2. Under the Silver Lake

under the silver lake

This comedy/mystery/conspiracy thriller deserves credit for its ambition and little else.  The story follows Sam (a mannered Andrew Garfield), a 33-year-old Los Angeles slacker who has no job, beats up children, and is regularly chided for his bad body odor.  Our hero, ladies and gentlemen.  After Sam’s beautiful neighbor (Riley Keough) suddenly disappears, he dedicates himself to finding out what happened to her, embarking on a search that takes him across the city and encountering all manner of Angelinos along the way.  It’s like The Big Lebowski without the charm, laughs, or coherence.

Under the Silver Lake is a meandering, pretentious mess; full of idiotic whimsy, jarring tonal shifts, and meaningless detours.  Tragically, it has exactly one great scene toward the end, which is the only time the movie is able to successfully execute its vision; and even then it’s capped with an misjudged coda.  I still have hope for David Robert Mitchell, who I will choose to think of as the director of It Follows, not the director of this tripe.

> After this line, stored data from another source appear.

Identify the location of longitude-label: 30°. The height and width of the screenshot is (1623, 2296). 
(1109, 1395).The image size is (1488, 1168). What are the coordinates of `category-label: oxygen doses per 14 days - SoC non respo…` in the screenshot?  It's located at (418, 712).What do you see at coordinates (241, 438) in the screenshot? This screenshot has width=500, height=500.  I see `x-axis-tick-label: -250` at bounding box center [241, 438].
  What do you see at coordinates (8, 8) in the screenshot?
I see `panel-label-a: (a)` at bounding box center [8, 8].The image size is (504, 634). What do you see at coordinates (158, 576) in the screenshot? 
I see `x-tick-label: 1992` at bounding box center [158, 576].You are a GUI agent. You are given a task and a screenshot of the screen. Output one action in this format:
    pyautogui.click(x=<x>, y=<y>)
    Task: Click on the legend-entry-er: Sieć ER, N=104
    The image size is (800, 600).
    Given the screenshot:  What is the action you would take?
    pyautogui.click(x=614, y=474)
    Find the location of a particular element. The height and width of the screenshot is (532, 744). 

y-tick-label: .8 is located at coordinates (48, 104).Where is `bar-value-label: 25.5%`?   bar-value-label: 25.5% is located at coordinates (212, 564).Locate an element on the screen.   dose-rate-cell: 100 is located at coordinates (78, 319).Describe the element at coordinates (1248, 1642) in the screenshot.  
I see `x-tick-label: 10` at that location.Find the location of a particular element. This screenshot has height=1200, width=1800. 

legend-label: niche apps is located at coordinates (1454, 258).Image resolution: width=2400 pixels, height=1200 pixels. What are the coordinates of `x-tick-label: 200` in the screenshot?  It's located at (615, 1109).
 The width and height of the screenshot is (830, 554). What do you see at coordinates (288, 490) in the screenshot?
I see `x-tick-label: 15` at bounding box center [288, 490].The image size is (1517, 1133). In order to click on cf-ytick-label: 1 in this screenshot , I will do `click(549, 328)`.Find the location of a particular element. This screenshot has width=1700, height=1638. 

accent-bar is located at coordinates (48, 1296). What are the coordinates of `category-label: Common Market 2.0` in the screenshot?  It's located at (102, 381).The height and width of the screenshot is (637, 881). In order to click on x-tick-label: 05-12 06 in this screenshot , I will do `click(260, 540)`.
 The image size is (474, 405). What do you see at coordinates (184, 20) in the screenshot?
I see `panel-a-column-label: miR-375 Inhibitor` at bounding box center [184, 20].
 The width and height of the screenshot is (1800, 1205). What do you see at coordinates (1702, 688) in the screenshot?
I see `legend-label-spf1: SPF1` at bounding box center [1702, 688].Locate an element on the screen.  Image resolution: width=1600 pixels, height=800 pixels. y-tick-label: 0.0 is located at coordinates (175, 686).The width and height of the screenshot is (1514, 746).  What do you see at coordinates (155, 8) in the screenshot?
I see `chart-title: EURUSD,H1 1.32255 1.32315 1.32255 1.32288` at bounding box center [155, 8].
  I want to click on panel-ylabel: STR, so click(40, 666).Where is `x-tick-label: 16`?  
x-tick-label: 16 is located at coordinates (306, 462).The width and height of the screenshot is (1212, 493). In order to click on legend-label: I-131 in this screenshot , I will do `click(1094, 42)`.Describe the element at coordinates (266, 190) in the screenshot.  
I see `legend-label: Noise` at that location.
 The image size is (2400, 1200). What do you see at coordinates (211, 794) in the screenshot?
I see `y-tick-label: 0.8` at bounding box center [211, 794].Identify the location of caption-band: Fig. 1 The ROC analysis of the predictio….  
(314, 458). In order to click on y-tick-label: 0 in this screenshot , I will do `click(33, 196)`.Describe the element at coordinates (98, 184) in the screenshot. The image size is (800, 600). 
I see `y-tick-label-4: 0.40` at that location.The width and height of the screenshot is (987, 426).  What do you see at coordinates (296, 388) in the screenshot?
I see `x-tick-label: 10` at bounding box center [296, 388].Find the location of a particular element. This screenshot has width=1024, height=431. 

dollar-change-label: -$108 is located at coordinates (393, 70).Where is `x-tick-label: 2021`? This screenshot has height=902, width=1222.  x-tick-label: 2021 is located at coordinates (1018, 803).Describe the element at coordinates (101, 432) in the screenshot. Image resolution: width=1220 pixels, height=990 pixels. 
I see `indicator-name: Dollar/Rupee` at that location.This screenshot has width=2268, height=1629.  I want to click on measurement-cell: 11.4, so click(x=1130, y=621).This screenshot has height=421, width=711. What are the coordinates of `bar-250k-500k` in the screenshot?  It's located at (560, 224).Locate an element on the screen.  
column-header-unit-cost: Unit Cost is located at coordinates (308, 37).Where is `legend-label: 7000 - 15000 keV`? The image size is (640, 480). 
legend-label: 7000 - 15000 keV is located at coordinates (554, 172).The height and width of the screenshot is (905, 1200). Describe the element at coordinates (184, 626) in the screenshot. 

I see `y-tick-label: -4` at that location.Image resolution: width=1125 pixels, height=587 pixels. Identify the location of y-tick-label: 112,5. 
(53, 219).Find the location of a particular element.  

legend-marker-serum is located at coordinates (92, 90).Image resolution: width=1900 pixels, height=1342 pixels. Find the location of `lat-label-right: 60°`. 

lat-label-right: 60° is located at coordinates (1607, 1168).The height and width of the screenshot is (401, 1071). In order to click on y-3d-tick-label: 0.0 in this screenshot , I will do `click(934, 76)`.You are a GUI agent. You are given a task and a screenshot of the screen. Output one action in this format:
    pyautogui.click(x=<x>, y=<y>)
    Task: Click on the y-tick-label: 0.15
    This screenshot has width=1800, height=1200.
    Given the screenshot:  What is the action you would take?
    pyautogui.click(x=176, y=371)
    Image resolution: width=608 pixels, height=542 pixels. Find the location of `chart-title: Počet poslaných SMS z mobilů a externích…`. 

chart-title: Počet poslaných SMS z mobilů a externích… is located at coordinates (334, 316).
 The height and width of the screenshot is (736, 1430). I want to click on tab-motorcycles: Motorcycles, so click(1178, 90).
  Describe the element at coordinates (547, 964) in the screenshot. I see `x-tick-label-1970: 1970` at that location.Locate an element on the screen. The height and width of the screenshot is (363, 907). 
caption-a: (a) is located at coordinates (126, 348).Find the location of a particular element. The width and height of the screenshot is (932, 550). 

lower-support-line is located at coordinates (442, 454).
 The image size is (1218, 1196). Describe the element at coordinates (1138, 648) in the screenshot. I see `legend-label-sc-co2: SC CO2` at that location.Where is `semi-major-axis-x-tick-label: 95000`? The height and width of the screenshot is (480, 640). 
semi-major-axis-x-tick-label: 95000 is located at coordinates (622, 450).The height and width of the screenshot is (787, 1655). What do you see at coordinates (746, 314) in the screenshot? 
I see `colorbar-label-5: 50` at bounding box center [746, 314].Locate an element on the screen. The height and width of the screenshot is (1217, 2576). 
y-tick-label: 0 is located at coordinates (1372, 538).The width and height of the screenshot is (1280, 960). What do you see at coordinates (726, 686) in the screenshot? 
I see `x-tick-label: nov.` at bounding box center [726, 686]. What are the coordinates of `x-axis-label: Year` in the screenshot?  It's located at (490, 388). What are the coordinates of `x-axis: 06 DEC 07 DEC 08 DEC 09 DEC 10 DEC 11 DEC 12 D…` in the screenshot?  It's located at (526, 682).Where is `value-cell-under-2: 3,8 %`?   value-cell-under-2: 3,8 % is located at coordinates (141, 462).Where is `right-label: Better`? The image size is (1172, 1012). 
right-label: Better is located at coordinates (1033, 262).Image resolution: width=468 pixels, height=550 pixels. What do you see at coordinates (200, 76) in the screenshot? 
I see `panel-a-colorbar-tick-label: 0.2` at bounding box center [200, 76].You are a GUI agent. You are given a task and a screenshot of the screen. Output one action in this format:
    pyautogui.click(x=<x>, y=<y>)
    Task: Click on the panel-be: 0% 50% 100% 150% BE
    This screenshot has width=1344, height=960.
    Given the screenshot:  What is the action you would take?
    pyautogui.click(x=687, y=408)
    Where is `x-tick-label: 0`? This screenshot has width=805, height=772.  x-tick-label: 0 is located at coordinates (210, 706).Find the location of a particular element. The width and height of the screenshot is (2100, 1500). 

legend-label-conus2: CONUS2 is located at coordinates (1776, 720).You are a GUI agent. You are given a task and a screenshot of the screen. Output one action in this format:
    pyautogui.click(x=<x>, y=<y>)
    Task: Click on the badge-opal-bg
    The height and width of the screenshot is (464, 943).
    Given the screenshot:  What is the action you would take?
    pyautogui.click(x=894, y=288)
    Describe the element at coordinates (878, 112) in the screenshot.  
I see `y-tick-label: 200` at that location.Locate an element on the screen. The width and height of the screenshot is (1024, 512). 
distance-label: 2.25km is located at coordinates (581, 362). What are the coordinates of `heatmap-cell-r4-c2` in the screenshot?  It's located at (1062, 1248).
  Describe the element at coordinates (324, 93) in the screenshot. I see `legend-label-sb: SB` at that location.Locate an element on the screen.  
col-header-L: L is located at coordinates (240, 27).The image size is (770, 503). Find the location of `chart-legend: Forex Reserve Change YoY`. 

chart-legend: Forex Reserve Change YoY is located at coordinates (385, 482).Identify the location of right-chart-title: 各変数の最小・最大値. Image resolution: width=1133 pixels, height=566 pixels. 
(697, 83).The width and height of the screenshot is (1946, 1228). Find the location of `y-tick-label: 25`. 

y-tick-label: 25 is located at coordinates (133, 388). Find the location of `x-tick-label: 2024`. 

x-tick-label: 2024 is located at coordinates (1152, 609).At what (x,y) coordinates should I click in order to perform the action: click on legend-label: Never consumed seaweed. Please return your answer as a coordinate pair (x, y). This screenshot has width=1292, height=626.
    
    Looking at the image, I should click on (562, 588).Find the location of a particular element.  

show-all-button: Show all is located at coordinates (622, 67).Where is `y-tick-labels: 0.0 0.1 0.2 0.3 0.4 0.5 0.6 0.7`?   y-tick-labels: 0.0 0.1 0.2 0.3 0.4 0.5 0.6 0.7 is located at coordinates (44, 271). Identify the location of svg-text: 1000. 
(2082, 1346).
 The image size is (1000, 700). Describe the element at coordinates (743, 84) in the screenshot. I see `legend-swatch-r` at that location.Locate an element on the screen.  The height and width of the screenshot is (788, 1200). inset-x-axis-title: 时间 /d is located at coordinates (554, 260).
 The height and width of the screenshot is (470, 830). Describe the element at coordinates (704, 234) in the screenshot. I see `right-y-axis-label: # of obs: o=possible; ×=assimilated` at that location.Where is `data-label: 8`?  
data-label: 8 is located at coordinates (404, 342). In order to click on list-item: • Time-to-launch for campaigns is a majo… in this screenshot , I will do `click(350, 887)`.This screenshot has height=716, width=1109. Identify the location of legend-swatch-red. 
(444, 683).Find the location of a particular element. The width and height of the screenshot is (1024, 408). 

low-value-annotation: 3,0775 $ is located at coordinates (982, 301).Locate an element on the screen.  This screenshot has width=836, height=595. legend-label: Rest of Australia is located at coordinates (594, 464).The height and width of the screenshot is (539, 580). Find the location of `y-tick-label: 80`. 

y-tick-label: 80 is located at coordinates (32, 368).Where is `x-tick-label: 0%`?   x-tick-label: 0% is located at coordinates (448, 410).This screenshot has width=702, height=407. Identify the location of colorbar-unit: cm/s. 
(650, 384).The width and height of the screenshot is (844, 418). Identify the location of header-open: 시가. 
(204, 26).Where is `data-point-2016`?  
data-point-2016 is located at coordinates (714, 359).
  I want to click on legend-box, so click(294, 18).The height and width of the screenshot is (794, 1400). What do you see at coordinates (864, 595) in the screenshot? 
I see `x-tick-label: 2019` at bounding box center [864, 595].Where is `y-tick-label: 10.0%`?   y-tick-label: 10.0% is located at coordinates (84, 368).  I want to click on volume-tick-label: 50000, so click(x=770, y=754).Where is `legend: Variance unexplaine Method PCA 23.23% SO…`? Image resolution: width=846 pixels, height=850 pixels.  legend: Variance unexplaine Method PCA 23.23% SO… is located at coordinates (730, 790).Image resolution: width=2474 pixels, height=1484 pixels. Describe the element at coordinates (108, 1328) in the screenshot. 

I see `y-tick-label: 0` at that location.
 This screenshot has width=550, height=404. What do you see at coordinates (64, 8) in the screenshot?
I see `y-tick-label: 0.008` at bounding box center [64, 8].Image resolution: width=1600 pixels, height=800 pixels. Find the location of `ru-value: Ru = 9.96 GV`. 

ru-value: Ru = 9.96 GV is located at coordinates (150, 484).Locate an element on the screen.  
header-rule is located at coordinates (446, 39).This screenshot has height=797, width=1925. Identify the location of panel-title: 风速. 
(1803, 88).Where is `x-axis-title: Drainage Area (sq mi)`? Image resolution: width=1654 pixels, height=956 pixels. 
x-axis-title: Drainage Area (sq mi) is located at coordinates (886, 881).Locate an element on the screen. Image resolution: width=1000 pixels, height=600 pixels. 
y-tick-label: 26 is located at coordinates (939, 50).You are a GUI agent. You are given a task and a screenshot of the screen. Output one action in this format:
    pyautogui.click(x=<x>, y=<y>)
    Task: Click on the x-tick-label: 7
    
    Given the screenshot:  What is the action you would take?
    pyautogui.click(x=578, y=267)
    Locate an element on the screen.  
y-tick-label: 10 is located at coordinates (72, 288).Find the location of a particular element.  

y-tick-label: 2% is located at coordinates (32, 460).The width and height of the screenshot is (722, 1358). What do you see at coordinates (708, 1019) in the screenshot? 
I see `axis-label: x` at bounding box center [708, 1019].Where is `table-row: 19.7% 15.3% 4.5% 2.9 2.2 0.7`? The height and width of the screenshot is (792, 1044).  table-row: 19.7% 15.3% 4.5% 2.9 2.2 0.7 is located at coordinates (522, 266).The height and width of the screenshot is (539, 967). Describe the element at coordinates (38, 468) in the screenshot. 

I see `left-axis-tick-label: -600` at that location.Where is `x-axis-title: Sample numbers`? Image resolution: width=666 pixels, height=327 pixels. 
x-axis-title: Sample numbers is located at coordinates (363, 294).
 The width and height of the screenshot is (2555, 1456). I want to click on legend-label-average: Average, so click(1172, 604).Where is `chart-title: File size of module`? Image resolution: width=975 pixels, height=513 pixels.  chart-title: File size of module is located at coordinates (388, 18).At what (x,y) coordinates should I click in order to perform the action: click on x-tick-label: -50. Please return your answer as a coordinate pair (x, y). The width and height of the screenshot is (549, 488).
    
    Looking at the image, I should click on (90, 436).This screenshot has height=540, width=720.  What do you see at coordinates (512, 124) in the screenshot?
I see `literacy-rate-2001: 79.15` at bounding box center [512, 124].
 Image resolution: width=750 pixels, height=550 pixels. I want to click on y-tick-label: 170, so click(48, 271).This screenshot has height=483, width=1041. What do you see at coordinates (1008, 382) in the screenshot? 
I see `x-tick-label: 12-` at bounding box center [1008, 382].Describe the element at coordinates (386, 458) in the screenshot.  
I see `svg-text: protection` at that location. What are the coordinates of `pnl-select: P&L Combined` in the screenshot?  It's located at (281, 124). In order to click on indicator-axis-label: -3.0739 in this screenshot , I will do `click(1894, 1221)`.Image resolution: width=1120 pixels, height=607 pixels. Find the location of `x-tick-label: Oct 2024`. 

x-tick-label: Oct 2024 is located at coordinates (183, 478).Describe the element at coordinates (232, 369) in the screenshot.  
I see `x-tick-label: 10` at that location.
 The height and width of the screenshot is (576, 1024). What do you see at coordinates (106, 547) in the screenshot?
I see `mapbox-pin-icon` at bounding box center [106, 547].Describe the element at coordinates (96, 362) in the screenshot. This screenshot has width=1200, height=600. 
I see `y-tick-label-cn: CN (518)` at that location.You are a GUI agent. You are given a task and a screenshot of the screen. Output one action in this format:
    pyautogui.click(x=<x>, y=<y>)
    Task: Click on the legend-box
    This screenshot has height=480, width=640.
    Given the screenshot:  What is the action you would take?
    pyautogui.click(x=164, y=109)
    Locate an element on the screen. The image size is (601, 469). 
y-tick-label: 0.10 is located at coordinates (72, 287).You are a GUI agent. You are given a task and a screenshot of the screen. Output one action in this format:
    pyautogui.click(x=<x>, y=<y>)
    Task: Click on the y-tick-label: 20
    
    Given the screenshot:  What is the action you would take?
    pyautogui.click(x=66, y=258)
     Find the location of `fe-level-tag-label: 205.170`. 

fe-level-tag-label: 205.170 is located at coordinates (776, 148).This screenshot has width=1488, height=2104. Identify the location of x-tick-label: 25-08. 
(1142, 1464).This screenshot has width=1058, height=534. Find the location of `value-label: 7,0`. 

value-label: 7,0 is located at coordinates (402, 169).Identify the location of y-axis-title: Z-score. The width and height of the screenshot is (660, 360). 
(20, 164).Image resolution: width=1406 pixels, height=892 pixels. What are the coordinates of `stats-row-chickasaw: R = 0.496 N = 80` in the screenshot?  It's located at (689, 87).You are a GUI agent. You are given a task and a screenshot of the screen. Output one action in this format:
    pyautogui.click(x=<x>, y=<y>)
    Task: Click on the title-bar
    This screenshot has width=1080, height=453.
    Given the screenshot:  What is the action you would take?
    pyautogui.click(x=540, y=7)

1. The Cloverfield Paradox

Cloverfield paradox

This schizophrenic mishmash of genres is an irredeemable shambles which doesn’t even have the decency to be enjoyably bad.  Read my review for more.

 

Dishonorable Mentions

Hell Fest:  As forgettable as it is cliché, Hell Fest can’t even manage to have fun going through the slasher motions.  Read my review for more.

Pacific Rim: Uprising:  Guillermo del Toro’s imagination is sorely missed in this inferior sequel, which is equally lacking in star power and thrills.

Skyscraper:  All I wanted from this Dwayne Johnson Die Hard rip-off was mindless fun, but it fails to clear even that low bar.